▶ _Work instruction A_:
Change "fat" to "overweight" in the numbered list of complaints, and give that list again from "Or: Americans are" up to and including "anything about it.".
▶ _Work instruction B_:
Check each statement against the numbered list of complaints, answering yes or no and quoting the words that decide it: (i) The writer supported ethanol when it first got started. (ii) The writer says ethanol helps with CO2 emissions. (iii) The steam-mop is claimed to solve the problem of cleaning carpets.
▶ _Work instruction C_:
Resume the numbered list of complaints after its last sentence.

──────── Text for analysis

Or: Americans are too fat. Therefore, we must harangue, embarrass, and perhaps even fiscally penalize those who are fat until they lose weight.

3. People who sit and complain about a problem without doing anything about it.

Yes, some problems are too big to be dealt with. That's true. But it's also true there are lots of little problems - like litter in our towns - that are nasty unpleasant things but can be dealt with by people who are willing to give of their time. The problem is, it's a lot more fun to sit and say, "Someone should DO something" than it is to be that someone.

4. People who believe that more tax dollars will solve all our problems.

See #3 above. As well as #2 and #1.

5. Things where there may be unintended consequences.

The whole ethanol mess is part of this. I was on-board with it when it first got started- hey, a way to maybe stick it to the Middle East oil barons! Hey, maybe a way to use renewable energy!

Problem is - it's not that simple. And food prices are rising, it doesn't help with CO2 emissions one bit, land that might have been left to revegetate naturally is being plowed up again. Pretty much the only happy folk are the corn farmers.

6. Stuff sold on infomercials.

(I had to put one lighter one in here). If it's THAT great, why do you have to buy a 1/2 hour tv program to sell it. I've seen an awful lot of stuff that looked wonderful on the telly - of late, some kind of steam-mop thing that claims to solve the problem of cleaning tiled floors, and some kind of weird bra-thing that's supposed to lift up the "girls" and help with posture.

────────────────
──────── Supplied material

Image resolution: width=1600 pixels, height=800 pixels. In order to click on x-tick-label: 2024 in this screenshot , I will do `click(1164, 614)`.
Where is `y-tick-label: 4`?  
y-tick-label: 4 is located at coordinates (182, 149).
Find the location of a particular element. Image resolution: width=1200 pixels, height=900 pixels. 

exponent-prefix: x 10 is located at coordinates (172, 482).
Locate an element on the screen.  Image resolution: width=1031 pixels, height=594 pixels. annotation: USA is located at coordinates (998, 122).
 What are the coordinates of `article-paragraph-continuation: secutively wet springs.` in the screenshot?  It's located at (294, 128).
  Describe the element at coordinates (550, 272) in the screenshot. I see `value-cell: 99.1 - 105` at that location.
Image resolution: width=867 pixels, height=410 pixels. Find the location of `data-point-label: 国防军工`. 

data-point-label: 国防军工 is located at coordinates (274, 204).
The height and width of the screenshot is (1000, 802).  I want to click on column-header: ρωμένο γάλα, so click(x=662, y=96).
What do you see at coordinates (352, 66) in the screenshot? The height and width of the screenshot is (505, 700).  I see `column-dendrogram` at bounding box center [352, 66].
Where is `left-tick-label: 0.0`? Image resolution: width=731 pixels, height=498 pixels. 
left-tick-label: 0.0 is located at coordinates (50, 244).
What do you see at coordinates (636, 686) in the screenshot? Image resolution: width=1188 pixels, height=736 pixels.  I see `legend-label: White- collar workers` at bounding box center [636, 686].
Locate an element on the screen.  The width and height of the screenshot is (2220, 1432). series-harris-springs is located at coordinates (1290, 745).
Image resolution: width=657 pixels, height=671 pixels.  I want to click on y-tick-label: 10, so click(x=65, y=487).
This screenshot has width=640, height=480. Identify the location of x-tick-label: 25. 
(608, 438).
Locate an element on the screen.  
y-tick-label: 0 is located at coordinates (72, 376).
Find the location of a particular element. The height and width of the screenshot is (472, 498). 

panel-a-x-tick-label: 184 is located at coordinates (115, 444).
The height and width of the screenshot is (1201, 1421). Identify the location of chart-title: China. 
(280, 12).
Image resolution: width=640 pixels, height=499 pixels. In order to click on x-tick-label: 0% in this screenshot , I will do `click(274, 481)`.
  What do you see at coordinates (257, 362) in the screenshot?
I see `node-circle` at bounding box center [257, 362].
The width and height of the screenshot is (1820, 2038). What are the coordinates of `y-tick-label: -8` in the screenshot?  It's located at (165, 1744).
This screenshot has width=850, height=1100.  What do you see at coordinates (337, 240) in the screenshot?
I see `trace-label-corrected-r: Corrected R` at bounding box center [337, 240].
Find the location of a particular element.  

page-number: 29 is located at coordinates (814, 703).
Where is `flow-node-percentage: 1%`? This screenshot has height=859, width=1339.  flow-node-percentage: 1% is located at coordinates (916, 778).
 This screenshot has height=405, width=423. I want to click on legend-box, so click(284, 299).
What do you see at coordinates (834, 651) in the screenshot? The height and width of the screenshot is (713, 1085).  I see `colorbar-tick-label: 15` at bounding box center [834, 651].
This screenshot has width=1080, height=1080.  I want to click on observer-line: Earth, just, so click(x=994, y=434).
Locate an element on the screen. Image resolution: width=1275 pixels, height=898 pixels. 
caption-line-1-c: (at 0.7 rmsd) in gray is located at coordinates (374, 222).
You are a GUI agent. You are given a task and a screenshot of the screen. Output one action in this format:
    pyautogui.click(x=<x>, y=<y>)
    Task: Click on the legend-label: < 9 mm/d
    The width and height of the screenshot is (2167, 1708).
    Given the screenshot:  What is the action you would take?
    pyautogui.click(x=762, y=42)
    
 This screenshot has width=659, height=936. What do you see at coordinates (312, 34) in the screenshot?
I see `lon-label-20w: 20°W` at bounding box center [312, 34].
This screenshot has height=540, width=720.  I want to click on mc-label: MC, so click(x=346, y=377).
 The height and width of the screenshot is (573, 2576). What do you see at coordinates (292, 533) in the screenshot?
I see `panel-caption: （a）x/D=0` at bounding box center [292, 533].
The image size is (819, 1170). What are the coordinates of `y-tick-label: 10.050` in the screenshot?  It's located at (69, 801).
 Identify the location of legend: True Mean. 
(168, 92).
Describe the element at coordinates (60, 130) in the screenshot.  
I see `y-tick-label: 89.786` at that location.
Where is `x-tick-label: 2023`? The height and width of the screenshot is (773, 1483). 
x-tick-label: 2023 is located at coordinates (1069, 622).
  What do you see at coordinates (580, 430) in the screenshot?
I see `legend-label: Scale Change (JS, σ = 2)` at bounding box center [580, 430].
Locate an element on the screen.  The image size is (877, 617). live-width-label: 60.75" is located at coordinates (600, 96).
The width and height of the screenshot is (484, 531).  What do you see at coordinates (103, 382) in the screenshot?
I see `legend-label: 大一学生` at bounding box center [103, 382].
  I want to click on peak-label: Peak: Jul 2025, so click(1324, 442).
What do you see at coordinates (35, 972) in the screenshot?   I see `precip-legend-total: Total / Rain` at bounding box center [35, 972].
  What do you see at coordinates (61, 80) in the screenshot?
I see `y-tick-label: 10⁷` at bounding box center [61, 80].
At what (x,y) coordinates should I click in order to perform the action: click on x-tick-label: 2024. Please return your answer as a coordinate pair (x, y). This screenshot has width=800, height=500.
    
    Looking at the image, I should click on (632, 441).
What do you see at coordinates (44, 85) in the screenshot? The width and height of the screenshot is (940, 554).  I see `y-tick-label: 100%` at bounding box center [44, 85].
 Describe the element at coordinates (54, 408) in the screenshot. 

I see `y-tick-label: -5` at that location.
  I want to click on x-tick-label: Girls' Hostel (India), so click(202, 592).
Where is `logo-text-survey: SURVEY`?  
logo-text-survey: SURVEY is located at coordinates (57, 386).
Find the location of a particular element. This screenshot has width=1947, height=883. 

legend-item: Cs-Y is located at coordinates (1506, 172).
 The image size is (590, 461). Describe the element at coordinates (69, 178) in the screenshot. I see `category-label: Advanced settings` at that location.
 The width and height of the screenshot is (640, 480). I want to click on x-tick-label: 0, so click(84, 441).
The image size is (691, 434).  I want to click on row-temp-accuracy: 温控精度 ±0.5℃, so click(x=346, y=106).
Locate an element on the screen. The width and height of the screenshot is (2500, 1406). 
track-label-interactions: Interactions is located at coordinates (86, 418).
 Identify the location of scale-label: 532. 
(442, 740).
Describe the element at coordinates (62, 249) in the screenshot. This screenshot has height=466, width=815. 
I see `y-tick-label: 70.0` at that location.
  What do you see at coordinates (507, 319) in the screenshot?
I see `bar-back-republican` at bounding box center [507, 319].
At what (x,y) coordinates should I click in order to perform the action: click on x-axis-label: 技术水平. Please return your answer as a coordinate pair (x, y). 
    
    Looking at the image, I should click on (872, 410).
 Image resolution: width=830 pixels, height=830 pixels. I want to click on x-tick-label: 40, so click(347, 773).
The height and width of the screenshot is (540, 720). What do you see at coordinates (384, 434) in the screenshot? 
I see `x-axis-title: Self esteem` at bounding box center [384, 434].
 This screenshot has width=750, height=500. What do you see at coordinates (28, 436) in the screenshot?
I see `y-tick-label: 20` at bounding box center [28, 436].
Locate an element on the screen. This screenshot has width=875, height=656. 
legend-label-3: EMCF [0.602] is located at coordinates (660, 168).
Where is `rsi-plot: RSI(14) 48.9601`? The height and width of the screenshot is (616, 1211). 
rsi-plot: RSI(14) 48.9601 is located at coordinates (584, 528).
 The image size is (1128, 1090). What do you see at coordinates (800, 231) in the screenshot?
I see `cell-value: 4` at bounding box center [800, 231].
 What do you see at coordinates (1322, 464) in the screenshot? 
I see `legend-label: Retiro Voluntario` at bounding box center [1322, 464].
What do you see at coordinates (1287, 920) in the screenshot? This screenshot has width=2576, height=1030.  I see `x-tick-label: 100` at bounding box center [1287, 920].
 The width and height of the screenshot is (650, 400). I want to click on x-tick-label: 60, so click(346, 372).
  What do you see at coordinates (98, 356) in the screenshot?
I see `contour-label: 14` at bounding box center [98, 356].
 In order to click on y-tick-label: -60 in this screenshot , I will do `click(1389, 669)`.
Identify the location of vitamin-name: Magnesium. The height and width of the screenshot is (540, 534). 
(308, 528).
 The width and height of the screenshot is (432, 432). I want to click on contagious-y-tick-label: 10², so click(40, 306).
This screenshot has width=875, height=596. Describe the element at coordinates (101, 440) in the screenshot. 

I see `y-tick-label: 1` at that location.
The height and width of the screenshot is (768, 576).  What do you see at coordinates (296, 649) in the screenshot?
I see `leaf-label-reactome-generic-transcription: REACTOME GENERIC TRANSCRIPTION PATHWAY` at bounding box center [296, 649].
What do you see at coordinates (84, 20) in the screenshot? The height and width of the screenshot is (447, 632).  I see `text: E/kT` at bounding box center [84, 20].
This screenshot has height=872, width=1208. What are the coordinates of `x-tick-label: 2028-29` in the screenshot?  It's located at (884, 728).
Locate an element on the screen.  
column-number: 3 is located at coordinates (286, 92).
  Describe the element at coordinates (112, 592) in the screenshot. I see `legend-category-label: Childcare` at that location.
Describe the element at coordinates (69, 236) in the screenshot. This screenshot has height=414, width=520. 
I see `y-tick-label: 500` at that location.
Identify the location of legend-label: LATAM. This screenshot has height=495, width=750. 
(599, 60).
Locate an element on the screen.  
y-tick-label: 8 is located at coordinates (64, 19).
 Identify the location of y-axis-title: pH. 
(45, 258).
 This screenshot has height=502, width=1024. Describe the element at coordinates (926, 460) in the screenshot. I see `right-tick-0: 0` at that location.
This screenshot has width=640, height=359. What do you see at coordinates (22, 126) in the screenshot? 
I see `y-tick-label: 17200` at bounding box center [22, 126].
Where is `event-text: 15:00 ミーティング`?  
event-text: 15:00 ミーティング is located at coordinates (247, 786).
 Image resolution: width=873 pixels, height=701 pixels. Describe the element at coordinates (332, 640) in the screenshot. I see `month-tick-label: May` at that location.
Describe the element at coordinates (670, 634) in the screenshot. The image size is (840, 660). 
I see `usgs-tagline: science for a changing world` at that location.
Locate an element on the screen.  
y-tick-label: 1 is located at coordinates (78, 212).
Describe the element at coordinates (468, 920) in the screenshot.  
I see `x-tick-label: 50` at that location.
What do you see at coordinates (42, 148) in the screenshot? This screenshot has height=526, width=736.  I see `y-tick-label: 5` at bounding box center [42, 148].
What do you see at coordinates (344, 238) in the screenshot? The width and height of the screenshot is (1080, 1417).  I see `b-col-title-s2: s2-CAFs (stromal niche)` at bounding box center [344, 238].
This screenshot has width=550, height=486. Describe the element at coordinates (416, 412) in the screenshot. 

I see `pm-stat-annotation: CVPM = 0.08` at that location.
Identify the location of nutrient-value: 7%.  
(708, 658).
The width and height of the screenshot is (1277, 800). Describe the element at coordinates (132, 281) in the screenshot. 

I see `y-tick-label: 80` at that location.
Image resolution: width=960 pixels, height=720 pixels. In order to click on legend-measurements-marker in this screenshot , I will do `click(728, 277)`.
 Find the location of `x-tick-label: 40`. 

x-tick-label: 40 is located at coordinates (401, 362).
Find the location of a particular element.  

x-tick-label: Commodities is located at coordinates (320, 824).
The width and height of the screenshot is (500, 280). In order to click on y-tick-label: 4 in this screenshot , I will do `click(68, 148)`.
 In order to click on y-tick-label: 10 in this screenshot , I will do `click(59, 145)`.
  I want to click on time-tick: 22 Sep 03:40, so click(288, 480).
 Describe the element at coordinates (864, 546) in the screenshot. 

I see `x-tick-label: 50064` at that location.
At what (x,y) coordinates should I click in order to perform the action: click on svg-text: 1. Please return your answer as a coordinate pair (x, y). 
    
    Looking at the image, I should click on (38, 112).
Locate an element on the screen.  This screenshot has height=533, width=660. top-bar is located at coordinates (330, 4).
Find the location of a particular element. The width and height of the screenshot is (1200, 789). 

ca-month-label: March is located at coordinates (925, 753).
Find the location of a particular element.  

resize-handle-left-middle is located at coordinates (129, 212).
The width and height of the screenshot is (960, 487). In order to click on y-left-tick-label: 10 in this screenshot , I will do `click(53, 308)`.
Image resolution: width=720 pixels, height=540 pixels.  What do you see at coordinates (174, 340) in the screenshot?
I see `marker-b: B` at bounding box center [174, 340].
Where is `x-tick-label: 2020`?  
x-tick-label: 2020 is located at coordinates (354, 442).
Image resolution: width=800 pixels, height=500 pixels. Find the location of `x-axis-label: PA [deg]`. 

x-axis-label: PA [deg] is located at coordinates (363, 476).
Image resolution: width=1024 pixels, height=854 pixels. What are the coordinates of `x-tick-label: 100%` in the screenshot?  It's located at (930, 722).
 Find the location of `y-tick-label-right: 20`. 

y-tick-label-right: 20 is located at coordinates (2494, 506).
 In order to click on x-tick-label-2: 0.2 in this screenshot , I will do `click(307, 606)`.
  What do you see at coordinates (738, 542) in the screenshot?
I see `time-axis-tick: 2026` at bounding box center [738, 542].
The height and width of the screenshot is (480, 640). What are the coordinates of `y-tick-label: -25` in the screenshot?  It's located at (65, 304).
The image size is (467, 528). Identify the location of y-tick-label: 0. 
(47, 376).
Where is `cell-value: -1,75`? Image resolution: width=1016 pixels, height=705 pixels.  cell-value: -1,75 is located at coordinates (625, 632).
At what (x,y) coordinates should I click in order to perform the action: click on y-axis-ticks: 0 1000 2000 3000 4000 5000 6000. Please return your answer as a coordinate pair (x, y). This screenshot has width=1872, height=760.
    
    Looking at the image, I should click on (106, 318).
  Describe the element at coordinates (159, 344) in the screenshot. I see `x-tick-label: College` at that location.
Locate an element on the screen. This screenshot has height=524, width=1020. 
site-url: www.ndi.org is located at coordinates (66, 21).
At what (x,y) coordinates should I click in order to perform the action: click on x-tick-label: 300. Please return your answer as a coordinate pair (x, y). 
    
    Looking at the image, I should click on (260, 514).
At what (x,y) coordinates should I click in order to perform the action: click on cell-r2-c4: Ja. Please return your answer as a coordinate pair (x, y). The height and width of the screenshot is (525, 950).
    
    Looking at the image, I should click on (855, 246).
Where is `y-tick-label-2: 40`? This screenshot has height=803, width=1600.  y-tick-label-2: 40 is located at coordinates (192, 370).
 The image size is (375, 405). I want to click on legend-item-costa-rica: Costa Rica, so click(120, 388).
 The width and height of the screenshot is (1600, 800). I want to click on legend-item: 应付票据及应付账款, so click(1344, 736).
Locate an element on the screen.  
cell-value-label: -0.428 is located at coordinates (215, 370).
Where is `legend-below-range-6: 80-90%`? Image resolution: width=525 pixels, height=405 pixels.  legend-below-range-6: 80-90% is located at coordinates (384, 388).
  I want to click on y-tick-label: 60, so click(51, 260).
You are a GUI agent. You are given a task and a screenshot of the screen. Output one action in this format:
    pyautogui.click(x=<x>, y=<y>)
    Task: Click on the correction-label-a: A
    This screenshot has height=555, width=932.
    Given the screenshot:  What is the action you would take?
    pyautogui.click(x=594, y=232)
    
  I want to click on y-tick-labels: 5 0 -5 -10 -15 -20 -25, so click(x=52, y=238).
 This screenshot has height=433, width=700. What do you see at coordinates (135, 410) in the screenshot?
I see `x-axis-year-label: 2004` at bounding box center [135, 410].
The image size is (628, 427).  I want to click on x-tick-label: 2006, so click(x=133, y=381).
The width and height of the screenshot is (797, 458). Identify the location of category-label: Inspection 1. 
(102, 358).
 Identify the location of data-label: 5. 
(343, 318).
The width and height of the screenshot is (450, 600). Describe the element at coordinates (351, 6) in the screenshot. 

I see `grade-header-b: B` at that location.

────────────────

▶ _Exercise response A_:
Or: Americans are too overweight. Therefore, we must harangue, embarrass, and perhaps even fiscally penalize those who are overweight until they lose weight.

3. People who sit and complain about a problem without doing anything about it.

▶ _Exercise response B_:
(i) Yes: "I was on-board with it when it first got started"
(ii) No: "it doesn't help with CO2 emissions one bit"
(iii) No: "claims to solve the problem of cleaning tiled floors"

▶ _Exercise response C_:
But I can't help but be cynical about it - if it's that great, why do you have to mail-order it from just one company? And why do they do that weird "Only three installments of..." pricing? And why don't they tell you what shipping and handling are?

7. Science reporting in the news.

Because they get it spectacularly wrong jut often enough, and because a lot of it seems aimed at scaring the daylights out of people. ("Lots of studies in the past showed coffee was safe BUT NOW...."). If they actually hired people with degrees in science, or at least a modicum of critical thinking capacity, it would be better done. But with a few exceptions (like John Stossel, who often gets it right), most science reporting is dismal.

8. Anything advertised as "destined to become a classic!"

Um, no. Something becomes a classic because of quality, not destiny. Usually this is applied to second-rate Christmas specials featuring the flavor-of-the-month licensed character.

And a lot of times, the true "classics" were not thought that great at the time - there was a certain amount of criticism of the animation of A Charlie Brown Christmas when it first came out. But it's been shown every year since 1964, and generations of kids can repeat it almost word for word.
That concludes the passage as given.